LvArray Move on resize/insert/emplace...etc

@corbett5 I started to include the call to move for the cases we discussed (resize, reserve), but this is actually a larger issue which we should have a unified approach for. It is really a situation where upon every type of array size/capacity modification that must be done on host, we should move back to host prior to performing the operation. This should be done across the board for all types (Array, ArrayOfArrays, CRSMatrix, SortedArray...).

Pros/Cons:

Pro. The developer can be assured that they will not perform even if operations are not called in a host policy raja loop. There is a lot of benefit to this.
Con. There are a lot of places that we will call move. It seems like we may call move multiple times with the way that the manipulation functions are setup. I don't know if this is a real issue, but I guess move is essentially a no-op if the buffer is already current on host? I think it is fine, but perhaps it isn't.
Is this always what the developer would want? Are there cases where this would be undesirable?

Jun 21 '20 19:06 rrsettgast

Thinking about this more I'm not sure this is desired behavior. For example if you have an Array which is only used on device as scratch space (doesn't store any state between iterations, never accessed on host) then there would be no need to move it back to host after calling resize.

With the current behavior this what happens is calling resize would free the device allocation and reallocate the host allocation then next time the Array is captured/moved to device the "junk" host data would get copied over to device but its fine because the values in the array aren't important between steps.

With the new behavior the Array would get copied to host before the resize and then moved back to device again. Now neither behavior is optimal since in this case there is no need to do any memory movement. I think the proper solution to this problem is to actually support resize and reallocate in different memory spaces. For example

Array1d< int > x( 55 );
x.move( MemorySpace::GPU ):

// Creates a new allocation of size 66 on the device and launches a kernel which
// captures `x.toViewConst()` and populates the new allocation default initializing
// the new values. It then deallocates the old device and host allocations.
x.resize< devicePolicy >( 66 );

We could also do something special for resizeWithoutInitializationOrDestruction which would just call Umpire::reallocate and would not launch a kernel to populate the new values, this would provide the optimal solution for the example I gave above.

Also if we add in these move calls users will come to rely on them being present and it will break their code if we choose to remove them in the future.

Jun 22 '20 20:06 corbett5

After working with it a bit, I am pretty sure this is not the desired behavior. It seems a bit arbitrary where to move the data, and the fact that we are always moving the data back to host when it is not required on host seems wasteful as you point out.

The solution of adding move seems like a rather messy band aid for the problem of performing host calculations outside of a raja::forall....but it is really making the overall problem worse.

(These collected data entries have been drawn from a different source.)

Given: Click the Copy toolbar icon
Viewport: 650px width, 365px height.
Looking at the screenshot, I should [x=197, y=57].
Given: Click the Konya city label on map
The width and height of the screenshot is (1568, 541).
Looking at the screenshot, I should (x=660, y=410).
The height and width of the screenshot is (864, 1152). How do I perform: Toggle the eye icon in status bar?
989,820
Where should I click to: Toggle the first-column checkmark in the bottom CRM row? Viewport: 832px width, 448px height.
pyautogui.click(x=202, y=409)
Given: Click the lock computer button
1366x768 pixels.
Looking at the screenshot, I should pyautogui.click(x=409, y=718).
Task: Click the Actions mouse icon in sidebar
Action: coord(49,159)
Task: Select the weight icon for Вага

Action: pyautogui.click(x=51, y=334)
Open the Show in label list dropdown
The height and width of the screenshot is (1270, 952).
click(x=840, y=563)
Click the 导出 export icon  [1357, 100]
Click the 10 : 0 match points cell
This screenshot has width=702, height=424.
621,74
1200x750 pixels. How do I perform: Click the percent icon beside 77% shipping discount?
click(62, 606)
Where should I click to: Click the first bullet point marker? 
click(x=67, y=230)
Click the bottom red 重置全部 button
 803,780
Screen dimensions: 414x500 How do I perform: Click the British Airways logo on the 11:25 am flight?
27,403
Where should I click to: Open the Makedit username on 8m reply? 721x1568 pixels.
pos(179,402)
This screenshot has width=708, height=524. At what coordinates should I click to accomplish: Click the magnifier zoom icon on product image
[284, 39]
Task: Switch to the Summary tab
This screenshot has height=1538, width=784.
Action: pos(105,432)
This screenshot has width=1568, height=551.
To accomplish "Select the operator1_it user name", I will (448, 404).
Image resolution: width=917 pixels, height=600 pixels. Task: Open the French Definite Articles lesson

I kind of like the resize and reallocate on different memory spaces...but I kind of don't...I don't have a good alternative to suggest right now.

Jun 22 '20 21:06 rrsettgast

@corbett5 @klevzoff After debugging the topology change routines in GEOSX, I am certain that something needs to be done to assist the user of LvArray with this. Let us not worry about the case where someone modifies data outside of a RAJA launch/capture. The model we support is capture by value triggers the move....end of story.

I think that your suggestion about having policy based reallocation functions is a good start. So to lay it all out...when we have registered an LvArray type in the dataRepository, we have a couple of ways to perform reallocation depending on the situation. Lets lay out 2 situations:

registerWrapper( "data1", m_data1 )->setSizedFromParent(1);

registerWrapper( "data2", m_data2 )->setSizedFromParent(0);

So the first is the standard mesh data case, and the second is something like a set of indices, etc.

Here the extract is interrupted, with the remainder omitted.